My confusion is similar to the post "Roth Optimization not as good a manual result". However, the problem has not healed itself. I have attached a spreadsheet with the pertinent columns. You can see the Roth Conversion amounts jump around. For some strange reason, PRC recommends large conversions in the last two years of my wife's expected life term. What if she dies earlier?
We are both retired. My wife is not currently subject to RMD. No annuities or windfalls. Just social security and investment income. I read Stuart Matthews comment in the post "Roth Optimization not as good a manual result" that PRC optimizes on several factors. The PRC team has put a lot of thought into the logic. Why should I trust the Roth Optimizer?
I found that manual roth conversions provide similar end-of-life portfolio values -- as noted in the earlier post.
[personal info attached removed by site admin]
@pr73734r Hi, I moved this from the PRC Excel Gold/Bronze section to the Pralana Online section. Also, I am deleted the attachment containing your personal information that otherwise all subscribers can see (some may have already seen it).
You may find it more convenient to use the Pralana Online Feedback feature to ask questions like this that pertain to your personal information. The site admins can access your plan projections, so there is no need to extract and post spreadsheets....easier for you.
The R/C optimizer algorithm is explained in the user manual. In short, it tries hundreds of permutations of ordinary income bracket limits over your conversion years. For each permutation, it does a full scenario recalculation and saves the final effective savings. When done, the 'best' solution is the one with the highest final savings.
See also More > Resources > FAQ: Does "Optimize Roth Conversions" evaluate all permutations of the ordinary tax brackets during the conversion years? Can it also optimize for other inputs such as account priority and maximum LTCG tax brackets, etc?
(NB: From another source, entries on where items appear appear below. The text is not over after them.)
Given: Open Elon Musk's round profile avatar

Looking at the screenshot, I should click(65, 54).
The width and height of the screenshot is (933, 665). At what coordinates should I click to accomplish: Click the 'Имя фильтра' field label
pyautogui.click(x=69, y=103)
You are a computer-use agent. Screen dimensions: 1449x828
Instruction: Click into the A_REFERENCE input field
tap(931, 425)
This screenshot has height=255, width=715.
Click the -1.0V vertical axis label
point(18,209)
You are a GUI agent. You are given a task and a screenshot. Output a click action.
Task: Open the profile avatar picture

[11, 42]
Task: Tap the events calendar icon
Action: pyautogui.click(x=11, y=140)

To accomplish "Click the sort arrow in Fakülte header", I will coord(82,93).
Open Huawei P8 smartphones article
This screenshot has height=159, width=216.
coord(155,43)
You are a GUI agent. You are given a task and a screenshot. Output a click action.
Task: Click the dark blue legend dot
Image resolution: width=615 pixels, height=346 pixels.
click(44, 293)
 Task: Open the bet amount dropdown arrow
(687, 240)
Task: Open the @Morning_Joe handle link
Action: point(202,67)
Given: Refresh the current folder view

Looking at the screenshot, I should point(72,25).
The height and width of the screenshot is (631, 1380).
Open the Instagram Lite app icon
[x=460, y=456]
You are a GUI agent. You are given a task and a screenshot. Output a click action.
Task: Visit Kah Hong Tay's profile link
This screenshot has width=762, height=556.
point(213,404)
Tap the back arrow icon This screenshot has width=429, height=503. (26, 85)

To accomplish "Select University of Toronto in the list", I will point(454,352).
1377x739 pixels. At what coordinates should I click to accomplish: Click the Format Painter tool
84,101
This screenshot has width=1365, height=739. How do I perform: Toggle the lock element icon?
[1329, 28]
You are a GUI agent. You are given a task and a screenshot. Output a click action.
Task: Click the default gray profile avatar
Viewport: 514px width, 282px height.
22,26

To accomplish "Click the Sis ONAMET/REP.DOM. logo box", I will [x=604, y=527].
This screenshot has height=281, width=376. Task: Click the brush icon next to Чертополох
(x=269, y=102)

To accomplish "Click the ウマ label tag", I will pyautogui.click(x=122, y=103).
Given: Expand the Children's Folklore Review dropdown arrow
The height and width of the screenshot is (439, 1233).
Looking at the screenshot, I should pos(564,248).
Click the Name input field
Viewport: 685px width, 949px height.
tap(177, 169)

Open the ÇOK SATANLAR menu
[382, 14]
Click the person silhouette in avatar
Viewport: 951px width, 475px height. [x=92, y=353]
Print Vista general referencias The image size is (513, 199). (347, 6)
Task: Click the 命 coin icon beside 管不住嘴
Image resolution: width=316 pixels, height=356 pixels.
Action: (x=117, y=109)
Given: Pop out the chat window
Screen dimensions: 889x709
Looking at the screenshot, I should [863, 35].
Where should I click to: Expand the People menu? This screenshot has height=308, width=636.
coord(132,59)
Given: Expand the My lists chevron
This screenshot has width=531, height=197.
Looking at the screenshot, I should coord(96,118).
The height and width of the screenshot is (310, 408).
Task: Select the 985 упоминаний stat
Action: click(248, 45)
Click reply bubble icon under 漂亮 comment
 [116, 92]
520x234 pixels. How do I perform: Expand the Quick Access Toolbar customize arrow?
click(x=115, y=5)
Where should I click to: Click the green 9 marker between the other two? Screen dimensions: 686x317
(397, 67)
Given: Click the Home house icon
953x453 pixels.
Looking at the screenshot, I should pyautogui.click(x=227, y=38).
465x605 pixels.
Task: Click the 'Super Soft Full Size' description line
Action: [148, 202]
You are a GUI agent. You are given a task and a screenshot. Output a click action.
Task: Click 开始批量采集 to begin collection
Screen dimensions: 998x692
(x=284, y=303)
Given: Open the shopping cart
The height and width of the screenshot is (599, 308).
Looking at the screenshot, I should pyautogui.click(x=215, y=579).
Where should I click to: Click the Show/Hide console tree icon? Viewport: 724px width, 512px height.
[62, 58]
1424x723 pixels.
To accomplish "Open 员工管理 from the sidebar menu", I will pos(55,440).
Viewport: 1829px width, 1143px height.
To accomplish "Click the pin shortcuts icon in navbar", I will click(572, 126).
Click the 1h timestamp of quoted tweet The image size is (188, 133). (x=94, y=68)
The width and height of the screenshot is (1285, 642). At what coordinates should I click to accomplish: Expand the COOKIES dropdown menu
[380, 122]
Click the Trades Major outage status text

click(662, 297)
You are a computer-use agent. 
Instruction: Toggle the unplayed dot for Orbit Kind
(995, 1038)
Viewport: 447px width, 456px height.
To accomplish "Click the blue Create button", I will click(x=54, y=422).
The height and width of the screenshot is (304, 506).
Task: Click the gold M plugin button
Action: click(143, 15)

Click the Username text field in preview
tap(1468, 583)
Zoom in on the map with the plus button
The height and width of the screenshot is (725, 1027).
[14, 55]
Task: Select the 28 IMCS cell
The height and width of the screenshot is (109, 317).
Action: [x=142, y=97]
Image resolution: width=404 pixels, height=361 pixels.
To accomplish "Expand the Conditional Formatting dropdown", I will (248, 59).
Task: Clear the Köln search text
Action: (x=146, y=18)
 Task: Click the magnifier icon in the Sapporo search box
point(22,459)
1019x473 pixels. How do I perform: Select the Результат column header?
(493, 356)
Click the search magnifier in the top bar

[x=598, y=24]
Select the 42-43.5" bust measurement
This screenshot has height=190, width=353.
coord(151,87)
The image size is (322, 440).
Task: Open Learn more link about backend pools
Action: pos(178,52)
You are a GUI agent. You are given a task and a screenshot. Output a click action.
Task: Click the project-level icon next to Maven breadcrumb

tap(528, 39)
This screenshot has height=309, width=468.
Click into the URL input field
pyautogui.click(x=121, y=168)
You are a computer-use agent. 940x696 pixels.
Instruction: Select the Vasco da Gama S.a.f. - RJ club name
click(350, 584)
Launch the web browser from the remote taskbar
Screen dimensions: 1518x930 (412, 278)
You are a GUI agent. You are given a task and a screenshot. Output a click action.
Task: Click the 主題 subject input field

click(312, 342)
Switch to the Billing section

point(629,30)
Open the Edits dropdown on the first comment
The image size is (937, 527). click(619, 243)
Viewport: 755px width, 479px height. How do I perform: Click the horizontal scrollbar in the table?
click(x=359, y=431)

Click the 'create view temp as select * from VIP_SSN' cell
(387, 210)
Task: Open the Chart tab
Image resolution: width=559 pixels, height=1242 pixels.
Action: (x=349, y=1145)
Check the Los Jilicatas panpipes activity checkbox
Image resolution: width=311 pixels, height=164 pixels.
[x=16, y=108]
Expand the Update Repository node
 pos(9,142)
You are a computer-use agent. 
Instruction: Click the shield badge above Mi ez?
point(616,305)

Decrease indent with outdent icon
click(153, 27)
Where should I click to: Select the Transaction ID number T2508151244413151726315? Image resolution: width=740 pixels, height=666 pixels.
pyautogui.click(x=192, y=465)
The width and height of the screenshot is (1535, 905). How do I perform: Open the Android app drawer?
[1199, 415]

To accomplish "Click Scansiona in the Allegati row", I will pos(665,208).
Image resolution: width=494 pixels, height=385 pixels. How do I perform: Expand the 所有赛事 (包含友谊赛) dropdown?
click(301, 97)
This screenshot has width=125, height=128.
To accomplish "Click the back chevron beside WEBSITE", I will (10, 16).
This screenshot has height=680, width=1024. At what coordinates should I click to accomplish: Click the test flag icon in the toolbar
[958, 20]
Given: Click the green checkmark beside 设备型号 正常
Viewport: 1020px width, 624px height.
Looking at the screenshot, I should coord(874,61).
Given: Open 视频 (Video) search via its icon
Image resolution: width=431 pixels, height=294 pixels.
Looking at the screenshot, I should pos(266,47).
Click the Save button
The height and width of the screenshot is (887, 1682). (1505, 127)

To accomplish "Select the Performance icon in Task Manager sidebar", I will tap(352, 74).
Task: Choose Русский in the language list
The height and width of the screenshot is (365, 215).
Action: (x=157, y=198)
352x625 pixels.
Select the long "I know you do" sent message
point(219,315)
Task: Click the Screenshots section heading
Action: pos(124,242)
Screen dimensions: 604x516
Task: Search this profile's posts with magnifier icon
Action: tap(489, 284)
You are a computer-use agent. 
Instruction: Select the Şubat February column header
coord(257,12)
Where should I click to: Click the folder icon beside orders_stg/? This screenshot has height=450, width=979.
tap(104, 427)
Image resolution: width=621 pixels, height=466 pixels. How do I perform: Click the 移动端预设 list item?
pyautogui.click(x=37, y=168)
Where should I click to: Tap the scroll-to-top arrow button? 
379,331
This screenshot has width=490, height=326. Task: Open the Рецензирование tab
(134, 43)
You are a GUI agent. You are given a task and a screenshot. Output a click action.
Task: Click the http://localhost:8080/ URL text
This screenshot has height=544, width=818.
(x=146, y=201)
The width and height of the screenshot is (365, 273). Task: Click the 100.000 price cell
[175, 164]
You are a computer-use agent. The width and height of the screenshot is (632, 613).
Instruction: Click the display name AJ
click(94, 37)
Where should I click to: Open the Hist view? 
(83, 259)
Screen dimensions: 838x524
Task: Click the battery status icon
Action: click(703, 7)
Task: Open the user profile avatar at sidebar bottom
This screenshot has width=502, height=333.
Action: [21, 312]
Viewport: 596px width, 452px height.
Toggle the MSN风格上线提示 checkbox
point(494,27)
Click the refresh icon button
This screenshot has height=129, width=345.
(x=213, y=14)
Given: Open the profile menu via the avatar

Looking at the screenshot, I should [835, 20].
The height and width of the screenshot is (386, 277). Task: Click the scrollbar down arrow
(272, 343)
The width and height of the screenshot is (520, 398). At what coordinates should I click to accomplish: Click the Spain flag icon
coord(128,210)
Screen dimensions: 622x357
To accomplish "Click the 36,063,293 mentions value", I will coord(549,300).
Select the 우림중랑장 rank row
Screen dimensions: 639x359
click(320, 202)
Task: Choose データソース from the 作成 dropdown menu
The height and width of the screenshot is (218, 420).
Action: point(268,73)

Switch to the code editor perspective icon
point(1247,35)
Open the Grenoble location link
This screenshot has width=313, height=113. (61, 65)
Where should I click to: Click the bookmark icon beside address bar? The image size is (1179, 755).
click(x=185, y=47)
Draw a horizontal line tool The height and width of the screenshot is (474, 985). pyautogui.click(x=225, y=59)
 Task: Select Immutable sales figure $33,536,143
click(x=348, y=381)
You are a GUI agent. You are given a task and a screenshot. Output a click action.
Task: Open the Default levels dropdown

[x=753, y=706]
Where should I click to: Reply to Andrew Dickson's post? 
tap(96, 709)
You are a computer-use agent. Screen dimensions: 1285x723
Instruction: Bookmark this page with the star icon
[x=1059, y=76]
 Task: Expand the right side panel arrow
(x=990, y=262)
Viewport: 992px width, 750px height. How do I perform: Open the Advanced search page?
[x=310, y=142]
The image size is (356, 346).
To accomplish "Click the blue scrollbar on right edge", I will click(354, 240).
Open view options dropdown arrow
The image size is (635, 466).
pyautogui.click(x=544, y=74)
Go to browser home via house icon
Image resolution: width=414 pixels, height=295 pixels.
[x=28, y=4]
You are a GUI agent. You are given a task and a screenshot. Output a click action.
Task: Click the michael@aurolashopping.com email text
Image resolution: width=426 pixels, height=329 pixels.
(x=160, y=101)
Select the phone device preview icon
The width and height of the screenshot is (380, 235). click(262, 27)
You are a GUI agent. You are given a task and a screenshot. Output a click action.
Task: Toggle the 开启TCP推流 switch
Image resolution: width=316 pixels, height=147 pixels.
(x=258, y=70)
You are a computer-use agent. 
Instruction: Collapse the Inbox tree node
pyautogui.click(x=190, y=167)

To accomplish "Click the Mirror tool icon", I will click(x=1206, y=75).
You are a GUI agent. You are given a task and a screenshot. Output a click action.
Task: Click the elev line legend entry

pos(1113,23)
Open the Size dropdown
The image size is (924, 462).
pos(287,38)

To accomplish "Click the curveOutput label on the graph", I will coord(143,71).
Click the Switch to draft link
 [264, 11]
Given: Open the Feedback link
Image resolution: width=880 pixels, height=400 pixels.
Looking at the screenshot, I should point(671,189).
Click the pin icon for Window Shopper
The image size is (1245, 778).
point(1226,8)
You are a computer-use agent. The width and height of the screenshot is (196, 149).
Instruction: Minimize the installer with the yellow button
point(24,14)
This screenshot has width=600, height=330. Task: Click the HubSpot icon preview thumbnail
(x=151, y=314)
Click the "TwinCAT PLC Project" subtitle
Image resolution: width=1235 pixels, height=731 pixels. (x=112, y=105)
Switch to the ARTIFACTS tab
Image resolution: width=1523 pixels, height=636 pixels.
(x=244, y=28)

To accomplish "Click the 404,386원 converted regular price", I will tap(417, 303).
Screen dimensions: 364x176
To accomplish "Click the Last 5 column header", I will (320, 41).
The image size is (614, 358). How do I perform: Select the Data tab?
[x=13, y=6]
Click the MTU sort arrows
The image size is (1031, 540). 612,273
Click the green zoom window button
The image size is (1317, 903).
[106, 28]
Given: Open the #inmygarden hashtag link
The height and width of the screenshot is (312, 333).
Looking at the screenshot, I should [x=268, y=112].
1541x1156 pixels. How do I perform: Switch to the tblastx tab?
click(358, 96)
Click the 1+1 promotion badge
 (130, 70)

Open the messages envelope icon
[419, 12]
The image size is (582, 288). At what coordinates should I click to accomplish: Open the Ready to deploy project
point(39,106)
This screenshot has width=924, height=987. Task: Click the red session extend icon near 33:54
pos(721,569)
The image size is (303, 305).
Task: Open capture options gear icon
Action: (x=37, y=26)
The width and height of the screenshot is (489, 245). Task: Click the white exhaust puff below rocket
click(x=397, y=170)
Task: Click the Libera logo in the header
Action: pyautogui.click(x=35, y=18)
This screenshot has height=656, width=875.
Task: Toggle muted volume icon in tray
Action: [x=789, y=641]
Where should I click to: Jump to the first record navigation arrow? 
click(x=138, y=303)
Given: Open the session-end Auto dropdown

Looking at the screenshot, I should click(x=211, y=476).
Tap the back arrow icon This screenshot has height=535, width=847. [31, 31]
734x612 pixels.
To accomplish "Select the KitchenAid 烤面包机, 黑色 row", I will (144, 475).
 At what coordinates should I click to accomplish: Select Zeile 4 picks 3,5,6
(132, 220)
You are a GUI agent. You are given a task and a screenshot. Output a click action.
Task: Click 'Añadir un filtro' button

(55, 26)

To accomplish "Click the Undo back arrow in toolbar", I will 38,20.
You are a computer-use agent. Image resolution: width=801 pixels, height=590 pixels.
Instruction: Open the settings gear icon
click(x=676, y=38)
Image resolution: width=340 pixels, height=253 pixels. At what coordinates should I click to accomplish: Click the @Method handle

Re: "What if she dies earlier?" You specify her life expectancy and many other inputs, like inflation rates, asset/account rates of return, etc. Pralana makes projections based on your inputs. You can certainly test alternative scenarios by copying scenario 1 to scenario 2, reduce her life expectancy and see the impact on your the final effective savings.
Thanks for removing the file. Will use feedback, as I have in the past.
In short, your response is "Que sera, sera". Methinks the PRC Roth optimizer needs a rethink.
- Life expectancy is just that. A wild guess. PRC uses it as a cliff. PRC should assign probabilities around the specified life expectance. PRC uses the Monte Carlo approach to investment returns. Life is just another gamble.
- Suggest PRC uses one or more goals for roth conversion, such as, "Convert 80% of IRA to Roth", "Maximize Roth account".
Is the PRC approach to roth "Take action on the first year, come back a year later and run the optimizer again"? i.e., don't look at the series of values as a defined path. Act now. Calculate again in a year.